MMO作为吸附剂可去除水中多种重金属及类金属,其去除水中重金属机制如图2所示[75]。MMO在水中重组为LDHs的过程中,Cr(VI)[54]、Se(IV)[76]和Sb(V)[21, 77]等阴离子大部分通过嵌入层间区域形成LDHs沉淀被去除。由于LDHs层板带正电,部分阴离子还会通过静电引力被吸附到层板表面去除。同时重组形成的LDHs表面均匀分布着大量羟基基团,重金属阳离子及上述阴离子均会与这些表面羟基络合[75],通过范德华力或氢键等作用吸附在表面,此外重金属阳离子还可能通过LDHs的同构取代作用被去除,即水中阳离子将LDHs中的阳离子交换出来,LDHs结构不变。此时,吸附效果取决于交换离子的半径,交换离子间相似的离子半径更易于同构替换[29, 78]。
![]()
图 3 FeCu-MMO对As的光催化氧化及吸附机制Figure 3. Photocatalytic oxidation and adsorption mechanism of As removal by FeCu-MMO在实际应用中,粉末吸附剂使用后存在难以固液分离的问题,在吸附剂上添加磁性颗粒不仅可以提高回收率,还能改善其分散性提高吸附性能[11]。制备的磁性MMO吸附有机物形成的LDHs,通过外加磁场回收焙烧后,能获得含碳MMO。该MMO是一种超顺磁性的复合材料,可重新用于有机物的吸附去除。此外,碳的存在增加了MMO的比表面积和表面负电荷,使其表面含有大量官能团(如羧基、羟基和氧化酶基团),大大提高了MMO对重金属阳离子吸附能力,用其吸附Pb2+、Cu2+和Cd2+三种重金属,最大吸附容量分别可达386.1 mg/g、359.7 mg/g和192.7 mg/g[46]。

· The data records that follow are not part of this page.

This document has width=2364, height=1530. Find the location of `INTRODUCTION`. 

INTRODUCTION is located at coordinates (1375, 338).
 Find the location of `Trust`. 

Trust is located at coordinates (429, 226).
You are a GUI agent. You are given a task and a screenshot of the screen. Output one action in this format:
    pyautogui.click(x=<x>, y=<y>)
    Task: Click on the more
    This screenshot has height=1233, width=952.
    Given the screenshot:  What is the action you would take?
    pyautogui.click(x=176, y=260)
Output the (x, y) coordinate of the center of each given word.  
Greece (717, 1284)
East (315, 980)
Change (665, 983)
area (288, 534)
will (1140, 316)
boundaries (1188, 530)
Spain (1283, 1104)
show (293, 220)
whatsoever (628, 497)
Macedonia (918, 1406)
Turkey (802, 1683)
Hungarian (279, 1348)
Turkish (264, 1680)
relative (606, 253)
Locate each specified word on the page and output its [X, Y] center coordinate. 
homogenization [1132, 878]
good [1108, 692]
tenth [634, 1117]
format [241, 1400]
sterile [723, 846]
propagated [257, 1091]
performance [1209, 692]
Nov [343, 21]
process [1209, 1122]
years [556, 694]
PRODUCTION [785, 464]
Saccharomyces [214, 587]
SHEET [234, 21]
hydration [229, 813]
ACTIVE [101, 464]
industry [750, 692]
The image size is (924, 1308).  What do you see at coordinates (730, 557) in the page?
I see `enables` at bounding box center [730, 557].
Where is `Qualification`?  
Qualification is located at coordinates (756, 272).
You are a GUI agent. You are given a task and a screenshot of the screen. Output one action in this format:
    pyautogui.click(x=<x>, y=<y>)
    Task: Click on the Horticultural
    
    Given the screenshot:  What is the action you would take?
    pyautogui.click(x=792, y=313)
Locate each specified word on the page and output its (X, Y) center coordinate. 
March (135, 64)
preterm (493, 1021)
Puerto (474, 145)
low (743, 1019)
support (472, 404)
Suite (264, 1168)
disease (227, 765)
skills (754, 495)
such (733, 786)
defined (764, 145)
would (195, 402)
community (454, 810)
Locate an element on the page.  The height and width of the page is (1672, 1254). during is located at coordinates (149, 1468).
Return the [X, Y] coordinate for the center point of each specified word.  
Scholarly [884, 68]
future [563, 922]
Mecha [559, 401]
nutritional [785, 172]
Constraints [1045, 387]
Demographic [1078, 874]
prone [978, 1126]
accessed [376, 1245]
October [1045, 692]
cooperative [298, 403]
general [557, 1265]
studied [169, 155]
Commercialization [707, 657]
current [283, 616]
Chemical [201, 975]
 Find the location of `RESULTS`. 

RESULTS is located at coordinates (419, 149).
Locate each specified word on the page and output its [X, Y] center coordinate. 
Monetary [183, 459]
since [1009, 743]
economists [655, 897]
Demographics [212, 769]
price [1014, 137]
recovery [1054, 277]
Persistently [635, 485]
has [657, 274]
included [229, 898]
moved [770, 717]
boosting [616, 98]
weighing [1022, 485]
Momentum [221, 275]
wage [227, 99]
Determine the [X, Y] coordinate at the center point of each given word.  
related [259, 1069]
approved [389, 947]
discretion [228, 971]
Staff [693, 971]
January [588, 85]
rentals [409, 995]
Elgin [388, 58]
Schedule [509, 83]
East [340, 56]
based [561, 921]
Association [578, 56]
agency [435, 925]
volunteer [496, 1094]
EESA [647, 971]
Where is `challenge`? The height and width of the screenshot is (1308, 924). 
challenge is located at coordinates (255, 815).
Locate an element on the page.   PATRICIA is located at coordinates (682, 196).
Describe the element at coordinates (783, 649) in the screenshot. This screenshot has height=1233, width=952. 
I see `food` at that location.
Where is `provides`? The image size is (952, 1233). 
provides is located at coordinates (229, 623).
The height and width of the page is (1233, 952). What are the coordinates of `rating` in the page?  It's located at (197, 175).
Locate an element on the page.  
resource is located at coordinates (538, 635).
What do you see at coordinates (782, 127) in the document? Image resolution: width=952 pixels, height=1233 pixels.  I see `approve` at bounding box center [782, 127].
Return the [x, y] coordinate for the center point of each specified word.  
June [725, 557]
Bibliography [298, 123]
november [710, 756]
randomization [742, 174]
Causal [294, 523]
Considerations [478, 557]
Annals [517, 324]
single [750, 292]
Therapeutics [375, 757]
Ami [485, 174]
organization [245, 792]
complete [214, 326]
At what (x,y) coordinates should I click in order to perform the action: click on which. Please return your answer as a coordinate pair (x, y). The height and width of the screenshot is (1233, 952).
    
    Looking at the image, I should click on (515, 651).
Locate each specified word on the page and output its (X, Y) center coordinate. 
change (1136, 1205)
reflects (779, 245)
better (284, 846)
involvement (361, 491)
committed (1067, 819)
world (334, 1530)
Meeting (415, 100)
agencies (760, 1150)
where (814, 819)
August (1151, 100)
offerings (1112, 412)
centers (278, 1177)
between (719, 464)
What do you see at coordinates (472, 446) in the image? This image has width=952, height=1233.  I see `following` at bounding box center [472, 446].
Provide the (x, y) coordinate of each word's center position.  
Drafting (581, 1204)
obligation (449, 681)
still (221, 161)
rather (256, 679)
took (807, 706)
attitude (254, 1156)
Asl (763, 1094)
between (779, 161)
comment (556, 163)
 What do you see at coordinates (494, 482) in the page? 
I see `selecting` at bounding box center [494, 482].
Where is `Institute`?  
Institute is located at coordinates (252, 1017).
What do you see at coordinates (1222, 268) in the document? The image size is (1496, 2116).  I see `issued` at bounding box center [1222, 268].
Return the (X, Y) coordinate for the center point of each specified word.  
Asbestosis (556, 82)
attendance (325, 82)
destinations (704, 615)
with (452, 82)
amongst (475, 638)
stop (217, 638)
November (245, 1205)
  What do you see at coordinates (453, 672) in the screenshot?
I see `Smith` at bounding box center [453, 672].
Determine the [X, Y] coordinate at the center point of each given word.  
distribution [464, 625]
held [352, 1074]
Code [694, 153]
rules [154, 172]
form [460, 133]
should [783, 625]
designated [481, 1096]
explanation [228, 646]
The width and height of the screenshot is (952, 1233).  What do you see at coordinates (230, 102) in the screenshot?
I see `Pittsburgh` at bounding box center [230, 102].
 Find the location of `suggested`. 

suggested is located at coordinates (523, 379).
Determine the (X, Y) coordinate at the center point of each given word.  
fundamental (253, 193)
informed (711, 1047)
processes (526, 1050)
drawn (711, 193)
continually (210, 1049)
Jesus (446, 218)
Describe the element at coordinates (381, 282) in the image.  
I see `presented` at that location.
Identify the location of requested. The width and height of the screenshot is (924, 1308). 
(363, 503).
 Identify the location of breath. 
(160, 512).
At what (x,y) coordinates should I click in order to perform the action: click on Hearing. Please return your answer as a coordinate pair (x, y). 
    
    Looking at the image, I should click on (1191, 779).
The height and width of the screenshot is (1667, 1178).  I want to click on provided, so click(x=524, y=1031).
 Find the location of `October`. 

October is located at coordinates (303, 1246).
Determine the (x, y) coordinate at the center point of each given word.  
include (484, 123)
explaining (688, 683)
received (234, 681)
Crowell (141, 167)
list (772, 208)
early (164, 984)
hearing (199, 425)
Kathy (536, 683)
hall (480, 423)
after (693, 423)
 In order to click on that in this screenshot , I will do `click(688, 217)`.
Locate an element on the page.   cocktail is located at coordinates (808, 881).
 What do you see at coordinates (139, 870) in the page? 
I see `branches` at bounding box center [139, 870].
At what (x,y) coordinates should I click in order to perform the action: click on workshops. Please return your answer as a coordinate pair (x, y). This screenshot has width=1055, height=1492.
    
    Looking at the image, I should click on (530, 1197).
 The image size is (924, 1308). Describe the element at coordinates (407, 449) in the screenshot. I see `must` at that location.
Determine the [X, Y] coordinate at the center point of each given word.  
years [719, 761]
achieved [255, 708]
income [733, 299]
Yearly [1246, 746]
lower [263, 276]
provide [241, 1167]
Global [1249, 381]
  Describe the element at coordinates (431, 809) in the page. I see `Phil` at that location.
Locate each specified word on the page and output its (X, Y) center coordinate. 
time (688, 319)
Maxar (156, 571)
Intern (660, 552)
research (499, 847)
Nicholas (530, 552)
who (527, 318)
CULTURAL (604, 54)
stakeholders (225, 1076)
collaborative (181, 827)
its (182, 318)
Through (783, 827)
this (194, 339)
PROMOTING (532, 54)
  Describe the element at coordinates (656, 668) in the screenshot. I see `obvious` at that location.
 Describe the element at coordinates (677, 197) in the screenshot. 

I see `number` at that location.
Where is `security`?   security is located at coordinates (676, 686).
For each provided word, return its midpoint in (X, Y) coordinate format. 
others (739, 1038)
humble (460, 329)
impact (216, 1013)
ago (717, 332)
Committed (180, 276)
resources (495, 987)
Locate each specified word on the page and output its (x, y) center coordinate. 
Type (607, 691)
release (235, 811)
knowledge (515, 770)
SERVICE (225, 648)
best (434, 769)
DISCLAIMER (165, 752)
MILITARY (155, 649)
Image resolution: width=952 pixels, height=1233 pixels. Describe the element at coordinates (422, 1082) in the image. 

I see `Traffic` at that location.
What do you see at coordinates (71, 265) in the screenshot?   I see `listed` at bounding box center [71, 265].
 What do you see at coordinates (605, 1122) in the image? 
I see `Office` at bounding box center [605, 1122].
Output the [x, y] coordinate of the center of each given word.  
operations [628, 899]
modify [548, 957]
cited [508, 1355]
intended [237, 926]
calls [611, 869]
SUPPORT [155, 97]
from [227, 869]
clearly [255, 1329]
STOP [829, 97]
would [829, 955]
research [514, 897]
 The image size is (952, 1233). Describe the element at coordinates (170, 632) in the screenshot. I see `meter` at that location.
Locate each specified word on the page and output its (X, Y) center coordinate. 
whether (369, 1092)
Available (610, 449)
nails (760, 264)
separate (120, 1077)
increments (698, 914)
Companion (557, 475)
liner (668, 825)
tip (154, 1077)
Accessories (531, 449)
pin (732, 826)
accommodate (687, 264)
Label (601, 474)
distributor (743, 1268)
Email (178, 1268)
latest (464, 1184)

砷在水中主要存在形式是亚砷酸盐(As(III))和砷酸盐(As(V))[70]。与As(V)相比,As(III)具有更高的流动性和毒性,同时As(III)对大多数吸附剂的亲和力较低,难以从废水中去除[79]。为提高As(III)去除率,通常将As(III)氧化为As(V),再进行吸附。MMO兼具光催化氧化特性和吸附能力,无外加氧化剂就能实现As(III)的高效去除。因此MMO对类金属砷的去除机制与其他离子略有不同,如图3所示[58]。As(V)通过与MMO水化后表面含有的高浓度M−OH发生化学吸附,形成稳定配合物而沉淀去除。在可见光照射下,MMO分解出的OH•和O2•能将As(III)氧化为As(V),随后与M−OH反应吸附在MMO表面。60 min内,As(III)完全氧化为As(V),最高吸附容量达118.1 mg/g[58]。硫掺杂可以显著提高金属氧化物的稳定性,减少CuX-MMO表面Cu(I)的氧化,保持其活性[80]。Li等[81]采用硫掺杂CuLa-MMO氧化-吸附去除As(III),MMO中Cu(I)与水中溶解氧共同作用促进了O2•生成,As(III)完全氧化为As(V),As的最大脱除量达上述报道[58]的2.7倍。硫掺杂CuLa-MMO(投加量为1.0 g/L)对井水中As(III)(1.0 mg/L)的去除率在循环4次后仍保持在99%以上,砷残留量仅0.7 μg/L[81],该研究探索了MMO处理低浓度含砷水的可行性,拓展了其在饮用水处理领域的应用潜力。
3.2 有机污染物
MMO对有机物的作用可分为吸附、催化氧化与催化还原3种情况。其中吸附过程分为物理吸附与化学吸附两种,催化氧化通常是活化过硫酸盐、过碳酸盐等氧化剂产生自由基、活性氧及光催化氧化降解有机物。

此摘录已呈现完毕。